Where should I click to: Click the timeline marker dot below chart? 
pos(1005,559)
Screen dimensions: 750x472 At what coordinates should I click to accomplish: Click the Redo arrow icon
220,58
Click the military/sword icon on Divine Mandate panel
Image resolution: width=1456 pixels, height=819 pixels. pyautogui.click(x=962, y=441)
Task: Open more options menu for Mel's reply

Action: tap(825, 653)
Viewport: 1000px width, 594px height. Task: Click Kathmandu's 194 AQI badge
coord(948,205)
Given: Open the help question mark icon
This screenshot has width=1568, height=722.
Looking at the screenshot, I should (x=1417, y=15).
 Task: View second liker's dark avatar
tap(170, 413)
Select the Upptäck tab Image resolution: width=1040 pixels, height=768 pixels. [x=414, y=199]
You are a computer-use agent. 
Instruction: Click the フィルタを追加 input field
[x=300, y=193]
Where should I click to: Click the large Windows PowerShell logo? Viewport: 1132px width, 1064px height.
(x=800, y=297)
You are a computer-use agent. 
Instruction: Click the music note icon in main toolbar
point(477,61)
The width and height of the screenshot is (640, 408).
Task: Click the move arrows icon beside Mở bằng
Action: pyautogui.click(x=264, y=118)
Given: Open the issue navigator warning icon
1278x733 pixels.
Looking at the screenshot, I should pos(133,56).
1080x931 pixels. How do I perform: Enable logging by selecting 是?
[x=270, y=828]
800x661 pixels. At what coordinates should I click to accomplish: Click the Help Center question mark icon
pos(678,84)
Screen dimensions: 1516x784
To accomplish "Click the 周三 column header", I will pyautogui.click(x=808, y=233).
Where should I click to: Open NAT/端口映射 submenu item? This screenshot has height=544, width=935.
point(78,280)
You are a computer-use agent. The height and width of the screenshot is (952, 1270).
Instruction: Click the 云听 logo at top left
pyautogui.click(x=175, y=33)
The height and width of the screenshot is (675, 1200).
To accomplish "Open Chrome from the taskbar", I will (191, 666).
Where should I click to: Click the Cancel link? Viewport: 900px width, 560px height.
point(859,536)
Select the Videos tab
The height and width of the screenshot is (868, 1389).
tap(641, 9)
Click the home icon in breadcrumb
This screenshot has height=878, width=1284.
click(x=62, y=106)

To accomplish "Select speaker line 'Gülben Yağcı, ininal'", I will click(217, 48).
──────────────────────────────
Print exactly, and only, the lines from the line that contains "1278x733 pixels." through the last line of the records.

Reply ::
1278x733 pixels.
Looking at the screenshot, I should pos(133,56).
1080x931 pixels. How do I perform: Enable logging by selecting 是?
[x=270, y=828]
800x661 pixels. At what coordinates should I click to accomplish: Click the Help Center question mark icon
pos(678,84)
Screen dimensions: 1516x784
To accomplish "Click the 周三 column header", I will pyautogui.click(x=808, y=233).
Where should I click to: Open NAT/端口映射 submenu item? This screenshot has height=544, width=935.
point(78,280)
You are a computer-use agent. The height and width of the screenshot is (952, 1270).
Instruction: Click the 云听 logo at top left
pyautogui.click(x=175, y=33)
The height and width of the screenshot is (675, 1200).
To accomplish "Open Chrome from the taskbar", I will (191, 666).
Where should I click to: Click the Cancel link? Viewport: 900px width, 560px height.
point(859,536)
Select the Videos tab
The height and width of the screenshot is (868, 1389).
tap(641, 9)
Click the home icon in breadcrumb
This screenshot has height=878, width=1284.
click(x=62, y=106)

To accomplish "Select speaker line 'Gülben Yağcı, ininal'", I will click(217, 48).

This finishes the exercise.